Las cosas empeoraron; la lluvia arreciaba. Lee Ann era la ocupante original de la casa, así que le dijo a Remi que cogiera sus cosas y se largara. Empezó a recogerlas. Me imagiré a mí mismo a solas en la casa con aquella arpía salvaje. Traté de mediar. Remi empujó a Lee Ann. Ella saltó hacia la pistola. Remi me dio el arma y dijo que la escondiera; tenía un cargador con ocho cartuchos. Lee Ann empezó a chillar, y finalmente se puso el impermeable y salió a buscar a un policía, ¡y vaya policía que iba a buscar! Nada menos que a nuestro viejo amigo de Alcatraz. Por suerte no estaba en casa. Volvió toda mojada. Me escondí en mi rincón con la cabeza entre las piernas. ¡Dios mío! ¿Qué estaba haciendo a cinco mil kilómetros de casa? ¿Por qué había venido hasta aquí? ¿Dónde estaba el mercante que iba a China?

– Y otra cosa, bicho asqueroso -aulló Lee Ann-. Esta noche será la última que te prepare tus sucios sesos y tus huevos, y tu sucio cordero al curry, así que ya puedes ir llenando tu sucia panza y ponerte gordo y desaparecer de mi vista.

– De acuerdo -dijo Remi tranquilamente-. Todo eso está muy bien. Cuando empecé contigo no esperaba rosas y la luz de la luna, así que todo esto no me sorprende. Hice por ti todo lo que pude, hice las cosas lo mejor que pude para ambos. Y ahora los dos me habéis dejado en la estacada. Me habéis decepcionado totalmente -y continuó con toda sinceridad-. Creí que saldría algo agradable y duradero de la mutua compañía. Lo intenté todo. Fui a Hollywood, le conseguí un trabajo a Sal, te compré ropa. Intenté presentarte a la gente más elegante de San Francisco. Te negaste, ambos os negasteis a realizar mis más mínimos deseos. No os pedía nada a cambio. Ahora os pido un último favor y después no os pediré nada más. Mi padrastro llega a San Francisco el sábado por la noche. Todo lo que os pido es que me acompañéis e intentéis aparentar que las cosas siguen igual que cuando le escribí. En otras palabras, tú, Lee Ann, serás mi novia, y tú, Sal, serás mi amigo. Tengo arregladas las cosas para que el sábado me presten cien dolares. Quiero que mi padre se divierta y se marche sin tener ningún motivo de preocupación con respecto a mí.

Todo esto me sorprendió. El padrastro de Remi era un médico muy conocido que había trabajado en Viena, París y Londres.

– ¿Quieres decir que te vas a gastar cien dólares con tu padrastro? -le dije-. ¡Tiene más dinero del que tendrás tú jamás! ¡Te vas a endeudar hasta las patas!

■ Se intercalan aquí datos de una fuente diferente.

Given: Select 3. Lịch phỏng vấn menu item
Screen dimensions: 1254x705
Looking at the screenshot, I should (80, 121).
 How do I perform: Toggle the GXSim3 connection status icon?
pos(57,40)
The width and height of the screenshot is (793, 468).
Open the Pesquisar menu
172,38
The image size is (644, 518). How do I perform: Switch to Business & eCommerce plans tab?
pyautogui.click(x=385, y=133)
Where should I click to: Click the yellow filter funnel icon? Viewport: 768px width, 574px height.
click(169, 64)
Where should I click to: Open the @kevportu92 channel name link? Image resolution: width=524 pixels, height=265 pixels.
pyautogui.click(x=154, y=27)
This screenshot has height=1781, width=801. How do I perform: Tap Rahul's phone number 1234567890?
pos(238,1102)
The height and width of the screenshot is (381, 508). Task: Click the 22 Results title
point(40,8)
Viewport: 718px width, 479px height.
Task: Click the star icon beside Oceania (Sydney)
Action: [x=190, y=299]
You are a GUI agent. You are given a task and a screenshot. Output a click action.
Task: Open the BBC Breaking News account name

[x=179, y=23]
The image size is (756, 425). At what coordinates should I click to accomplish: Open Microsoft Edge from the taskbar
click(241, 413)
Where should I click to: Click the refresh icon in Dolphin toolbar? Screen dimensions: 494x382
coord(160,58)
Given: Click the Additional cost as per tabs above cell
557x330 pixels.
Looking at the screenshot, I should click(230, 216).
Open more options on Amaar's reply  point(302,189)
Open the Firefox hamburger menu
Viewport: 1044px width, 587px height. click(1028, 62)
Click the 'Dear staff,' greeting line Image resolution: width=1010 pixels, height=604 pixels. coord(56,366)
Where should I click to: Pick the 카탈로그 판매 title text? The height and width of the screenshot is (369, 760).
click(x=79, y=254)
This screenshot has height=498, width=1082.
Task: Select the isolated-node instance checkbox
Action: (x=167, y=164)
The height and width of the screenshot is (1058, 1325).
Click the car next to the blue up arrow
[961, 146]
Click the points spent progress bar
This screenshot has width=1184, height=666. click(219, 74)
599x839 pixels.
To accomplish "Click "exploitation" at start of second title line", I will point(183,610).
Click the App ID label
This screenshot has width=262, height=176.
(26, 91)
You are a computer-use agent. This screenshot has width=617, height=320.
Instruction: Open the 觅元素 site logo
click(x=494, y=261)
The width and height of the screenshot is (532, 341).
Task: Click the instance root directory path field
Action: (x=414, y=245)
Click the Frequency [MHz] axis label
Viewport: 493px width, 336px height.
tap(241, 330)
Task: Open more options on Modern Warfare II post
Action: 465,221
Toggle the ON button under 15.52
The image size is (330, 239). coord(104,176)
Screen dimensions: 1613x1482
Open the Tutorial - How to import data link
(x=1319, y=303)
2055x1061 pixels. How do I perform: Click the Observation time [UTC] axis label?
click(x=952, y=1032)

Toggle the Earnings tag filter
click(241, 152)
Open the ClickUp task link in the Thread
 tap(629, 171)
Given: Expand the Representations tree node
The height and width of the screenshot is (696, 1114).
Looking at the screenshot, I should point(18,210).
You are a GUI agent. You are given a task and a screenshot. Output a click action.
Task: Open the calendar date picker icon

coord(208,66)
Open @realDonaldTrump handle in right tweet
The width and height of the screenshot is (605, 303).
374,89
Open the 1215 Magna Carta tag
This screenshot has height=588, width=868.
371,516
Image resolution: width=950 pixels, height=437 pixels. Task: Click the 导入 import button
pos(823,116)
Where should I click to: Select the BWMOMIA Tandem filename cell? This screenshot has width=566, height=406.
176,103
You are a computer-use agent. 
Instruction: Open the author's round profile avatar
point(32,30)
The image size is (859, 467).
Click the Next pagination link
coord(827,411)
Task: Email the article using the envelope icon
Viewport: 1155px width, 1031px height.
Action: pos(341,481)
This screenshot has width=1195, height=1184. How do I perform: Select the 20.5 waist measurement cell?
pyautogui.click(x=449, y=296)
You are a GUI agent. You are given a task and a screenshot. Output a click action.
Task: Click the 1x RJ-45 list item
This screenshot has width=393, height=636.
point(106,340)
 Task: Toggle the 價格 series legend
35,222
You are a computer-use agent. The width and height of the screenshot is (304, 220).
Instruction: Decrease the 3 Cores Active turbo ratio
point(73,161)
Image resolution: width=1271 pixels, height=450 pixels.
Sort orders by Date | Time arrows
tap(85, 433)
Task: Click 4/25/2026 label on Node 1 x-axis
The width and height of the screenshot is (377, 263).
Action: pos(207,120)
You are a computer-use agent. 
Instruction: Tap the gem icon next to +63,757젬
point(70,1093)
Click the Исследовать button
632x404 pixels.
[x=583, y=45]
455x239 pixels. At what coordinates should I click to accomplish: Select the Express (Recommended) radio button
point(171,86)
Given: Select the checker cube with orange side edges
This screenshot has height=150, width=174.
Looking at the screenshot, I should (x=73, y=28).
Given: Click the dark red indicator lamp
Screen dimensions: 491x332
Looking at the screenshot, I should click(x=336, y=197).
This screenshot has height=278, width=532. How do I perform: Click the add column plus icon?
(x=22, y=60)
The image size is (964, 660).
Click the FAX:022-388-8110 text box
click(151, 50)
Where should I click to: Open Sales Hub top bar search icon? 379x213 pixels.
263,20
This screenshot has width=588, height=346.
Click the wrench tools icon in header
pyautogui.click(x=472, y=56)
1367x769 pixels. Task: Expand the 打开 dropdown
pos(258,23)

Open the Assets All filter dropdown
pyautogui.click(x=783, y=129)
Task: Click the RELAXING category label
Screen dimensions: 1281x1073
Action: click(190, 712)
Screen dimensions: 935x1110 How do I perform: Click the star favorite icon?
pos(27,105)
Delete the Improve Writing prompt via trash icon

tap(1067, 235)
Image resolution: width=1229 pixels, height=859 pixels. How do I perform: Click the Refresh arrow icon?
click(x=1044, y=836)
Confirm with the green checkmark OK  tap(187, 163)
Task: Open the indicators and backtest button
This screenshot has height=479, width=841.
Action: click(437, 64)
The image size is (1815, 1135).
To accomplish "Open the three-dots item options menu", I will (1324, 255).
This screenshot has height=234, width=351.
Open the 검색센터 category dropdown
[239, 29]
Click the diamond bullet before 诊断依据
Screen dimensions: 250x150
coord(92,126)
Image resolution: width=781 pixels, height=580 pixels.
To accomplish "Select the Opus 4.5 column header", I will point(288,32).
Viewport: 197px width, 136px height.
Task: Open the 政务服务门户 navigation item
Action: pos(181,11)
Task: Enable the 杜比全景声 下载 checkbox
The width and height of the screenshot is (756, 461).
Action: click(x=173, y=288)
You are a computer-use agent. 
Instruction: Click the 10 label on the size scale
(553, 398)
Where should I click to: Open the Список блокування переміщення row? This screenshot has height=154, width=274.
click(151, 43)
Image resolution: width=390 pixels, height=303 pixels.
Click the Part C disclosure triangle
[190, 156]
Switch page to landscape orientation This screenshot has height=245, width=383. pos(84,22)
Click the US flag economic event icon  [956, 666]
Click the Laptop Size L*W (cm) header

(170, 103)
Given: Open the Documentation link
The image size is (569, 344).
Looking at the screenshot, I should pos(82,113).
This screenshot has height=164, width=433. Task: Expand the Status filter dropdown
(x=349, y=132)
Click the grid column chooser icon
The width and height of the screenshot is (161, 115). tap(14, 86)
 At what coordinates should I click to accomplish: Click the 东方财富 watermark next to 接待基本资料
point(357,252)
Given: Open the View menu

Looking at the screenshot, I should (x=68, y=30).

– Así es -dijo Remí tranquilamente y con tono de derrota en la voz-. Es lo último que os pido. Que por lo menos intentéis que las cosas parezcan que marchan bien, que intentéis causarle una buena impresión. Quiero a mi padrastro y le respeto. Va a venir con su nueva esposa. Debemos ser atentos con ellos.

Había veces que Remi era el más educado caballero del mundo. Lee Ann estaba impresionada, deseaba conocer al padrastro; si su hijo no era una buena presa, él sí podía serlo.